Answer

**step1** Understanding the given information

We are given an equation that relates 'x' and '$$\frac{1}{x}$$': $$x+\frac {1}{x}=5$$.

**step2** Understanding the goal

Our objective is to find the numerical value of the expression: $$x^{2}+\frac {1}{x^{2}}$$.

**step3** Identifying a mathematical operation to connect the two expressions

We observe that the expression we need to evaluate involves the squares of 'x' and '$$\frac{1}{x}$$'. This suggests that squaring the given equation might lead us to the desired expression. Let's square both sides of the initial equation:
$$(x+\frac{1}{x})^2 = 5^2$$

**step4** Expanding the squared term on the left side

To expand the left side, we use the algebraic identity for squaring a sum, which is $$(a+b)^2 = a^2 + 2ab + b^2$$.
In our case, 'a' corresponds to 'x' and 'b' corresponds to '$$\frac{1}{x}$$'.
Applying this identity, we get:
$$(x+\frac{1}{x})^2 = x^2 + 2 \cdot x \cdot \frac{1}{x} + (\frac{1}{x})^2$$

**step5** Simplifying the expanded expression

Let's simplify each term in the expanded expression:
The first term is $$x^2$$.
The middle term simplifies as $$2 \cdot x \cdot \frac{1}{x} = 2 \cdot 1 = 2$$.
The last term simplifies as $$(\frac{1}{x})^2 = \frac{1^2}{x^2} = \frac{1}{x^2}$$.
So, the expanded left side of the equation becomes: $$x^2 + 2 + \frac{1}{x^2}$$.
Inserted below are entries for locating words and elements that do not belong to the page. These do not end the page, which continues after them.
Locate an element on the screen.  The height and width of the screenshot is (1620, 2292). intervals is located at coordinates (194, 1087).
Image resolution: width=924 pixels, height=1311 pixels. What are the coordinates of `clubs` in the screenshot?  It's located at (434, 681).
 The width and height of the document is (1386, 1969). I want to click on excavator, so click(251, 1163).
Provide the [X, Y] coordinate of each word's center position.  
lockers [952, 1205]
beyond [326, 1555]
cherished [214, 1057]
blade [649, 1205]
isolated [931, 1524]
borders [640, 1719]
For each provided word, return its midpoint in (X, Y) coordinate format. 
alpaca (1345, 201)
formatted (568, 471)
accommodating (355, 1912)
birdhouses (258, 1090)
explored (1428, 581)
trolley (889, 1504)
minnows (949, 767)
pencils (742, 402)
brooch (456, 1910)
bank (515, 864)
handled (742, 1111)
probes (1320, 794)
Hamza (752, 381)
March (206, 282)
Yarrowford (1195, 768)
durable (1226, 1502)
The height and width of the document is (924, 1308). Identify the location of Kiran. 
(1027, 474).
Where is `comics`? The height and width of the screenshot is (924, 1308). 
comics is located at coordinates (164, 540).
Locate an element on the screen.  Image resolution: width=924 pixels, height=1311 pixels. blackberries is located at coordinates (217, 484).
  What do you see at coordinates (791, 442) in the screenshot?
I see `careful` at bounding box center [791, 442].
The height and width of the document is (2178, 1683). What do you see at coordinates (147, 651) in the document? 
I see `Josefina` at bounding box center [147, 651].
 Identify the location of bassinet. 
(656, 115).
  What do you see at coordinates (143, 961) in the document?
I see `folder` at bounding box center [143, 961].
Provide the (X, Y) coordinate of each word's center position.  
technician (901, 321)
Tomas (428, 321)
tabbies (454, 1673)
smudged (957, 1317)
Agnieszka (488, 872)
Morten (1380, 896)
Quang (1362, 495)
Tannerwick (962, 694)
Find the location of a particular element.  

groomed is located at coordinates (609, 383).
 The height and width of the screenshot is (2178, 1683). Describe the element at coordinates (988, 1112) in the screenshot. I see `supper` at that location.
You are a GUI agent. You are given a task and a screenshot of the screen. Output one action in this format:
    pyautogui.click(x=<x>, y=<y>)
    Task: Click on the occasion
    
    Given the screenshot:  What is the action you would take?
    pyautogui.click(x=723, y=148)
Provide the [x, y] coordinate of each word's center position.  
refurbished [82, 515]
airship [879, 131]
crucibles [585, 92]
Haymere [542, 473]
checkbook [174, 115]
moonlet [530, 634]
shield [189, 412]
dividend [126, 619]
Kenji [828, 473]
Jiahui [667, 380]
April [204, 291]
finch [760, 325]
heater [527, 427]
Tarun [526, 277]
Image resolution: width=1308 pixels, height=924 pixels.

**step6** Equating the simplified expression to the squared right side

From Step 3, we know that $$(x+\frac{1}{x})^2 = 5^2$$.
We calculate $$5^2 = 5 \times 5 = 25$$.
Now, we can set our simplified expanded expression (from Step 5) equal to 25:
$$x^2 + \frac{1}{x^2} + 2 = 25$$

**step7** Solving for the desired expression

To find the value of $$x^2 + \frac{1}{x^2}$$, we need to isolate it on one side of the equation. We can do this by subtracting 2 from both sides:
$$x^2 + \frac{1}{x^2} = 25 - 2$$
Performing the subtraction:
$$x^2 + \frac{1}{x^2} = 23$$
Thus, the value of $$x^{2}+\frac {1}{x^{2}}$$ is 23.